Raphaël, le narrateur, a 9 ans quand il rencontre Camille et Léo
Van Broeker, venus habiter quelque temps chez leurs grands-parents, à
Bourgneuf dans la France profonde. Ils sont riches, vivent entre NewYork,
Paris et Hongkong: leur univers fascine Raf., le voisin d'en face, demeurant
avec sa mère, employée de mairie.

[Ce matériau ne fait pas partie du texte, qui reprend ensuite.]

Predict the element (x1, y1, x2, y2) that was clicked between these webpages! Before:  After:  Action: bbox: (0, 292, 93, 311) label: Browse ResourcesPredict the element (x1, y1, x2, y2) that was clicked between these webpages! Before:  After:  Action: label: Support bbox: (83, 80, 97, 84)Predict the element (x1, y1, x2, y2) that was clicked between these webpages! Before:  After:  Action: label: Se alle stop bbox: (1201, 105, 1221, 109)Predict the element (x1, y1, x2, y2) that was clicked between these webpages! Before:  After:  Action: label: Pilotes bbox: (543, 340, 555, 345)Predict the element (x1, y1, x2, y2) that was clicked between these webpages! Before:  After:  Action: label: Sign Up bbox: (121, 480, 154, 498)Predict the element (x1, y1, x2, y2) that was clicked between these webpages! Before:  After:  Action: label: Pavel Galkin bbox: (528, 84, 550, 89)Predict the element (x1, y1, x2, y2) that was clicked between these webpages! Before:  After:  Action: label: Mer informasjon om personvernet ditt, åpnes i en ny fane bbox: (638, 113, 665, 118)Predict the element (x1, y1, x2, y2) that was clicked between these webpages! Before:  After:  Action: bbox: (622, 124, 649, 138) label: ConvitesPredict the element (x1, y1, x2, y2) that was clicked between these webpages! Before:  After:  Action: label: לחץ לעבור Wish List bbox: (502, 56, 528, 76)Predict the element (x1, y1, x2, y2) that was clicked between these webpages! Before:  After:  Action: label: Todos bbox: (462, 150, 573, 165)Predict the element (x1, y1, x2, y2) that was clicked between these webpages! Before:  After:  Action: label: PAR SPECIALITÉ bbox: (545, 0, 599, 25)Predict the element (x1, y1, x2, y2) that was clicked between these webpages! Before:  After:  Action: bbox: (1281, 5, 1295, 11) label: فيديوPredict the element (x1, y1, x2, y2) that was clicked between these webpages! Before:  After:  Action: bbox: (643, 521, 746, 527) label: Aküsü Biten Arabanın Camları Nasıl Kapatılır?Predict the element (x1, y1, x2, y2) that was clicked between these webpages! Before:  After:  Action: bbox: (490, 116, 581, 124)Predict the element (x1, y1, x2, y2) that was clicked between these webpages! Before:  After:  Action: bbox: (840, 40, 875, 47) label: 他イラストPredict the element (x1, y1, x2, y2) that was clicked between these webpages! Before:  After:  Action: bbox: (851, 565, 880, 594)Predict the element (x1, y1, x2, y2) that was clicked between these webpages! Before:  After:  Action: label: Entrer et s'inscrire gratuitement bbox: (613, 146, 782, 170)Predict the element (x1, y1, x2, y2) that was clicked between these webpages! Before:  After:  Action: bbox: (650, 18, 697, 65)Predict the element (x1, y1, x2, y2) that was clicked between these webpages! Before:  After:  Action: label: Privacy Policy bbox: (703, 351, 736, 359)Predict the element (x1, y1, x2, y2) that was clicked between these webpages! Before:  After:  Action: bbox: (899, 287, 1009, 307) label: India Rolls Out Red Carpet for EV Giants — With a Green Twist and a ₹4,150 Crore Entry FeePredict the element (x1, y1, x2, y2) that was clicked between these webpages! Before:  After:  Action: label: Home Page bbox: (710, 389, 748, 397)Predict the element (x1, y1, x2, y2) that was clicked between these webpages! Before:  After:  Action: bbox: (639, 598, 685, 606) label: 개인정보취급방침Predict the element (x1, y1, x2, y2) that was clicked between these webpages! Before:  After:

Il est l'aîné,
mais c'est lui qui est adopté, tombe sous le charme et devient
le pantin de leur drôle d'amitié. Les raisons de cette gémellité
bancale affleurent dans l'un de ces douloureux secrets de famille que
Pierrette Fleutiaux a l'art de débusquer avec acuité. Cultivant
l'ambiguïté dans les moindres détails, d'une retenue
trompeuse, elle fait soudain surgir le drame de cette emprise de deux
gosses sur un autre. A 19 ans, celui-ci devient, à la demande des
premiers, le scribe de leurs mises en scène érotiques :
amoureux soumis, témoin passif de leurs ébats, ü tient
un journal de ces étreintes interchangeables. Leur trio sulfureux
se perdra, plus sûrement que dans ces expériences de l'extrême,
avec l'arrivée d'une quatrième : Anne, un innocent "papillon
", victime d'un jeu qui la dépasse.
Qu'il s'adresse à son psychiatre ou aux avocats, on comprend que
Raphaël ne s'en est jamais remis tout à fait, à la
différence, devine-t-on, de Camille et Léo. Mais l'histoire
de cette initiation grippée peut aussi se lire, et c'est sa force,
comme une genèse de écriture, seul domaine dans lequel le
héros se distingue, En évacuant les fantômes du passé,
il accouche, en réalité, d'un roman. Un roman beau et douloureux,
comme peut l'être une première fois.